3. **Find the new capacitance ($C_{new}$)**: Since the capacitor is still connected to the same battery, the "electrical push" (voltage) is still 12 V. Now that we know the new total charge, we can find its new "storage capacity" (capacitance) using the rule: Capacitance = Charge / Voltage.
$C_{new} = Q_{new} / V = (4.04 \times 10^{-5} \text{ C}) / (12 \text{ V}) = 3.366... \times 10^{-6} \text{ F}$

4. **Calculate the dielectric constant ($\kappa$)**: The dielectric constant tells us how many times bigger the capacitance became because of the special material. We find this by dividing the new capacitance by the initial capacitance.
$\kappa = C_{new} / C_0 = (3.366... \times 10^{-6} \text{ F}) / (1.2 \times 10^{-6} \text{ F}) = 2.8055...$

Rounding this to two decimal places, the dielectric constant is 2.81.

Alternative answer

Answer: The dielectric constant of the material is approximately 2.8. Explain
This is a question about <capacitors and dielectrics, which help store electrical charge>. The solving step is:

1. **Find the original charge:** First, let's figure out how much electrical charge the empty capacitor held. We know its capacitance (C₀) is 1.2 μF and it was connected to a 12-V battery. We use the formula Q = C * V.
* Original charge (Q₀) = 1.2 μF * 12 V = 14.4 μC (microCoulombs).

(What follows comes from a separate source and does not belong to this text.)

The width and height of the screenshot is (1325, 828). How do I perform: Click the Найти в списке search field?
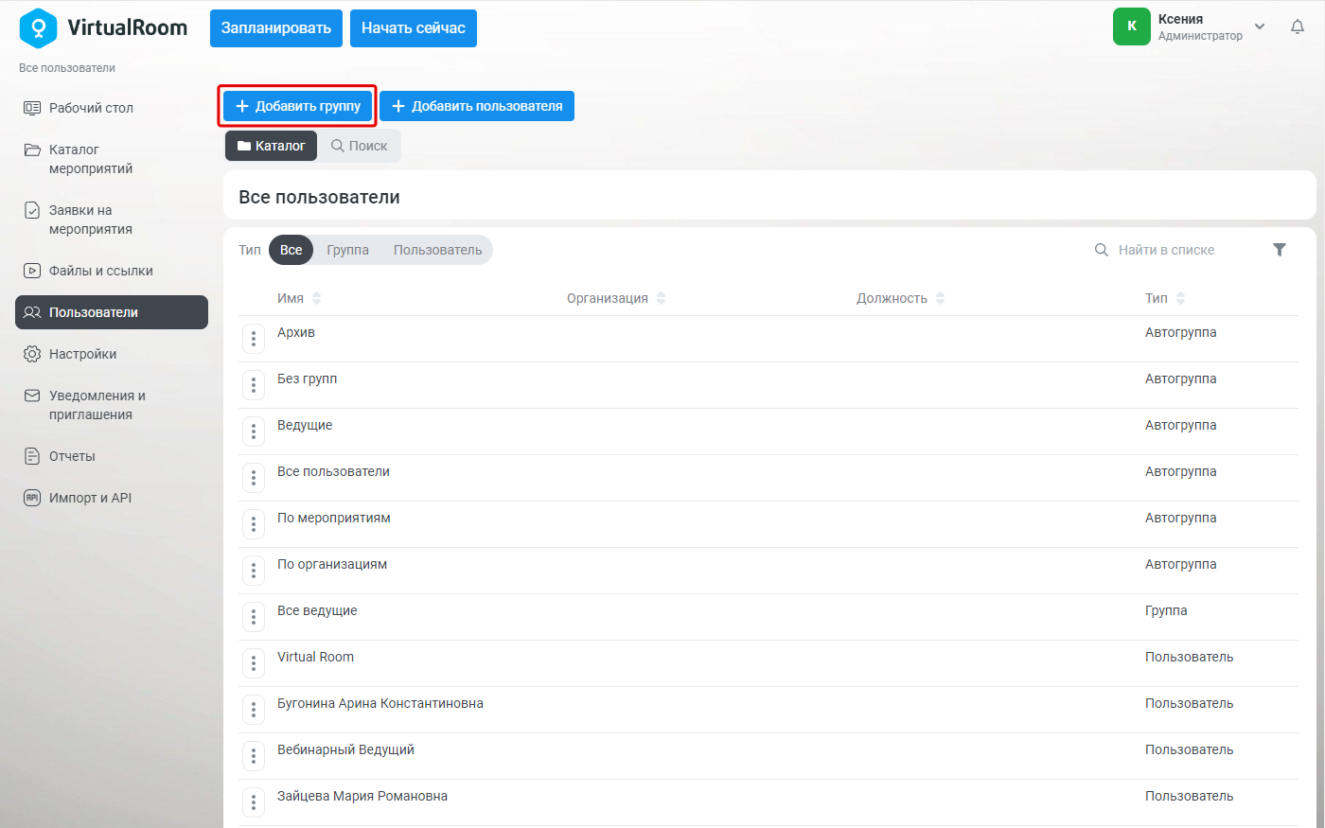tap(1174, 250)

2. **Calculate the total charge after adding the material:** The problem says that an additional 2.6 × 10⁻⁵ C (which is 26 μC) flowed onto the capacitor after the dielectric material was inserted. So, the new total charge is the original charge plus this additional charge.
* Total charge (Q_new) = Original charge (Q₀) + Additional charge (ΔQ)
* Q_new = 14.4 μC + 26 μC = 40.4 μC.

3. **Find the new capacitance:** Since the capacitor was still connected to the 12-V battery, the voltage stayed the same. Now that we know the new total charge and the voltage, we can find the new capacitance (C_new) using the same formula, C = Q / V.
* C_new = 40.4 μC / 12 V ≈ 3.3667 μF.

4. **Calculate the dielectric constant:** The dielectric constant (κ) tells us how much the capacitance increased because of the material. It's simply the ratio of the new capacitance to the original capacitance.
* κ = C_new / C₀
* κ = 3.3667 μF / 1.2 μF ≈ 2.8055

Rounding to two significant figures (because our original numbers like 1.2 μF and 12 V only had two), we get 2.8. So, the dielectric constant is about 2.8!